Theoretical insight into the intrinsic electronic transport properties of graphene–biphenylene–graphene nanosheets and nanoribbons: a first-principles study

Abstract

Recently, the successful synthesis of biphenylene network (BPN) monolayers (A. V. Matetskiy et al., Appl. Surf. Sci., 2021, 539, 148144) has resulted in significant progress in the study of carbon materials. Inspired by this material, the electronic structures and transport properties of graphene–BPN–graphene (G–BPN–G) nanojunction-based nanodevices are systematically studied using density functional theory and non-equilibrium Green's function methods.
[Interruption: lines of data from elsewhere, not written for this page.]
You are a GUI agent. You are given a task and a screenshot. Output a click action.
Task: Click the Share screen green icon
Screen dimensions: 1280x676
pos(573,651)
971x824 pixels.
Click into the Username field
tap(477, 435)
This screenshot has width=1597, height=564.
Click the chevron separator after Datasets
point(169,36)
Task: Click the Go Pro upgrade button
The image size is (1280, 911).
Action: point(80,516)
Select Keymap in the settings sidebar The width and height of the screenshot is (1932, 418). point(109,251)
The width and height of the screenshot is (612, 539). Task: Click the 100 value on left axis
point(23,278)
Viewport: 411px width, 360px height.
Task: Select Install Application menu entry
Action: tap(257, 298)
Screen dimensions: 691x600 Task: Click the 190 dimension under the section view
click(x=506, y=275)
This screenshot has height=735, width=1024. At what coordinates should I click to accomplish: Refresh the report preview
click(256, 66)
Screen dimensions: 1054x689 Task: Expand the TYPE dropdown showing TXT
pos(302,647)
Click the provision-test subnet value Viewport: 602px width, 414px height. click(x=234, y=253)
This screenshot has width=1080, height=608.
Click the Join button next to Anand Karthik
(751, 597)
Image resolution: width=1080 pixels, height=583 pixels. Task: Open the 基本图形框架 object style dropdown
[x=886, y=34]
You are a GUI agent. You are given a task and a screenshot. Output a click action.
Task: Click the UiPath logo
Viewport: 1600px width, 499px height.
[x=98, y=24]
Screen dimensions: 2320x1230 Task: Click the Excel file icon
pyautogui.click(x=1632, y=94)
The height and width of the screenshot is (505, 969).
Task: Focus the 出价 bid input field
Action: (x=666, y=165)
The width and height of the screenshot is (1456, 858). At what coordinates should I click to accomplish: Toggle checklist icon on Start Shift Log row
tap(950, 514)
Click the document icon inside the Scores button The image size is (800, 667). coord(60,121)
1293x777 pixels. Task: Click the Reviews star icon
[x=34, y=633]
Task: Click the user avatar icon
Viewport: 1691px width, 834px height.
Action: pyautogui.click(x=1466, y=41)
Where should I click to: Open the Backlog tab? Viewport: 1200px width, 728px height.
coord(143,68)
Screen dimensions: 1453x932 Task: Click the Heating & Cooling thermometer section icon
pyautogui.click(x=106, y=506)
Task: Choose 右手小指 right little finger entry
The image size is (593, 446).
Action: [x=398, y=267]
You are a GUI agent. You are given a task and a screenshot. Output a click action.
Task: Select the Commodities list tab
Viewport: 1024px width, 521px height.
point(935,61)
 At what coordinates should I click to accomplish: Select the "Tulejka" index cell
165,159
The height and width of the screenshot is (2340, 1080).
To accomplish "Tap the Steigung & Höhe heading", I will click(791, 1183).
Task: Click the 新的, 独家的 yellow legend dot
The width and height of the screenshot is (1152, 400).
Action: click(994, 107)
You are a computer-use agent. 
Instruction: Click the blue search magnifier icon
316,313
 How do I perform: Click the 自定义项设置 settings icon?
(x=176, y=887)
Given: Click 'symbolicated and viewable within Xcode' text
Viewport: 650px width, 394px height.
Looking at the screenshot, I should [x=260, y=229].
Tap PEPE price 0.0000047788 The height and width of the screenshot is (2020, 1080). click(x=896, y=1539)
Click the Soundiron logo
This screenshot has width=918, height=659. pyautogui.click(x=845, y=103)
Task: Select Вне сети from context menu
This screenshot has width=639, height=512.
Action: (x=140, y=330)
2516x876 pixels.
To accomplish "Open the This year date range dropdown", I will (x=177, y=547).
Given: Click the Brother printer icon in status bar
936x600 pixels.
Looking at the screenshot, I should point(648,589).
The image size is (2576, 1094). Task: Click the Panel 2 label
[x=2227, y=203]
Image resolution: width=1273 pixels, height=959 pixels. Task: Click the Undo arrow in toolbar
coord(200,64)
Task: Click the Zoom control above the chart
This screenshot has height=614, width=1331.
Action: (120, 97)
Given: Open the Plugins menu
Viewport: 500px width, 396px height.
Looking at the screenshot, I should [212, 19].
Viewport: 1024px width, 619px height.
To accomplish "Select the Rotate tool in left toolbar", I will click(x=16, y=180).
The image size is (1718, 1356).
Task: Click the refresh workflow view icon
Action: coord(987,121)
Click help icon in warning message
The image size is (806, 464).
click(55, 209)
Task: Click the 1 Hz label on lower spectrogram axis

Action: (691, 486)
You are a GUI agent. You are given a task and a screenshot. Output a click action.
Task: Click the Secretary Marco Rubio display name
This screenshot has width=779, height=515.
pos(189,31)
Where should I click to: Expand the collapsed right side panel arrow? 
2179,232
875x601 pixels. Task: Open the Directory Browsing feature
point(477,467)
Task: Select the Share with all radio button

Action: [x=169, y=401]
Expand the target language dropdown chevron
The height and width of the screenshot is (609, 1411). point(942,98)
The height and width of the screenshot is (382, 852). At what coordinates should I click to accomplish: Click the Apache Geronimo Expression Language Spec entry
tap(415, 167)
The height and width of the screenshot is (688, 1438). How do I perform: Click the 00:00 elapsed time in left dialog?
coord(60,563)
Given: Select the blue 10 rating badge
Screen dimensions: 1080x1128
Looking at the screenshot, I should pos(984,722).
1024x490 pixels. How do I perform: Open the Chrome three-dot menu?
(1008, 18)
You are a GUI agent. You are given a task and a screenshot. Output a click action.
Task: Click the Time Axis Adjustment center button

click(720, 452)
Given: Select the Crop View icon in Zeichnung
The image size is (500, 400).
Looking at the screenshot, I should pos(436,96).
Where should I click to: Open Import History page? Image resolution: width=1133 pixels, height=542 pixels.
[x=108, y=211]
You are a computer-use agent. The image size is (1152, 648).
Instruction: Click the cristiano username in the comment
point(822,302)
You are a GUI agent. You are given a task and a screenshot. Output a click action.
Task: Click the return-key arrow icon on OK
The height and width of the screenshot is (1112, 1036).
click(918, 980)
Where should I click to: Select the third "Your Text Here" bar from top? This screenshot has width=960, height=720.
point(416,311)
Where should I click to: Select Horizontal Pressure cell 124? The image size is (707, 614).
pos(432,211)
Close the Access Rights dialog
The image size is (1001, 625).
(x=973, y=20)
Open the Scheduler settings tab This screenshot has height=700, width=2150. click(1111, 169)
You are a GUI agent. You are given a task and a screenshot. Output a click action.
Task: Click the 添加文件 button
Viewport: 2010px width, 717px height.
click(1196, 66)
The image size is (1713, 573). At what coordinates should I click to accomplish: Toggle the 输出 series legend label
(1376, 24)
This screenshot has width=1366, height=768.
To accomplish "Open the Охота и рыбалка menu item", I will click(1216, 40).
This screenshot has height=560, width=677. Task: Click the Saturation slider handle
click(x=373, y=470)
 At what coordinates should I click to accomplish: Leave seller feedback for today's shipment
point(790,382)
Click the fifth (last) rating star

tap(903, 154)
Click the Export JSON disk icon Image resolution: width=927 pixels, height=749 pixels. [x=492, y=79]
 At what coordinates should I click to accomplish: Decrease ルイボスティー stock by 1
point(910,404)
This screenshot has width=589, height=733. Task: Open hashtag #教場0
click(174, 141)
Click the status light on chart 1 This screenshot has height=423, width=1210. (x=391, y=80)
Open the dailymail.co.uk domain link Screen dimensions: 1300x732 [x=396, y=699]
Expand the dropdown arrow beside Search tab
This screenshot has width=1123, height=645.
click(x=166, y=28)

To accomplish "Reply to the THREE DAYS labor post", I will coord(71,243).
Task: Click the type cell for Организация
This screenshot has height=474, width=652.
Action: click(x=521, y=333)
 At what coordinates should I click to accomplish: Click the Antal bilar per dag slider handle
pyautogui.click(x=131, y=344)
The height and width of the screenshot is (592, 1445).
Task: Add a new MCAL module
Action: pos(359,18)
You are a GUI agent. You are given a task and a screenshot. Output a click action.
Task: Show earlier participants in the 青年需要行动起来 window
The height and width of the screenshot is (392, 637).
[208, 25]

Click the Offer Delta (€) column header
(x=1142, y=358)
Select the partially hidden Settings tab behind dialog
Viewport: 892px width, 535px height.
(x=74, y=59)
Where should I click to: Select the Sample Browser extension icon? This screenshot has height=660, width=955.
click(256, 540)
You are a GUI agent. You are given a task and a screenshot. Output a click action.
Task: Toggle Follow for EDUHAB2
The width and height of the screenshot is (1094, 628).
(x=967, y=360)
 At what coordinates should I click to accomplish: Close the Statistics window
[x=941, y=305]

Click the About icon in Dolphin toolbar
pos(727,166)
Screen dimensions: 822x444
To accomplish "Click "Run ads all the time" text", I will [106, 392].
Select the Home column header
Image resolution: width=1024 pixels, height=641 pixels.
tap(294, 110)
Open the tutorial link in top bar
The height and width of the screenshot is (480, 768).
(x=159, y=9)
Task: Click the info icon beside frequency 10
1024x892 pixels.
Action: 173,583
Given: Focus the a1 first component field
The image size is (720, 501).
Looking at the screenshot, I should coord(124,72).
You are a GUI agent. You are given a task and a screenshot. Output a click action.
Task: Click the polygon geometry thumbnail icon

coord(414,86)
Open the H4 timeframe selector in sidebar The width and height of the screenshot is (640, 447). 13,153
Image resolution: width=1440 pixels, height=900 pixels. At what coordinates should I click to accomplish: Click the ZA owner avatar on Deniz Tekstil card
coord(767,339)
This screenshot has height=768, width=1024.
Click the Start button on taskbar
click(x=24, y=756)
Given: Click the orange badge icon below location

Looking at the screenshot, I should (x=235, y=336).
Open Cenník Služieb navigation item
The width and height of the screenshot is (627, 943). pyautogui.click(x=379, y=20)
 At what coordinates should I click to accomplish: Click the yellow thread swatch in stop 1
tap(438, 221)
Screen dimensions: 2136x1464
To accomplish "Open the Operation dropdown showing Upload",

The results show that the I–V curves of two-dimensional (2D) and quasi-one-dimensional (Q1D) G–BPN–G devices exhibit intrinsic negative differential resistance (NDR) characteristics regardless of the electronic transport direction. But the electronic transport following the zigzag direction (I_z) is faster than that along the armchair direction (I_a) below a bias of 0.8 V, but when the bias is further increased, I_a is greater than I_z. For armchair-edged G–BPN–G nanoribbons, the metal or semi-conductive behaviors are dependent on their width and the kinds of passivated atoms on the edges. Specifically, the nanoribbons achieve the transition from semiconducting to metallic with an increase of the number of BPN in the heterogeneous structure by F-passivation and H-passivation. Moreover, O-passivated G–BPN–G nanoribbons always show metallic characteristics. Adjustable metal to semiconductor devices can be achieved by varying the combination of H- and O-passivated cells in Q1D G–BPN–G nanoribbon-based nanodevices. Overall, these interesting results demonstrate that these novel G–BPN–G devices have promising practical applications in future electronic nanodevices.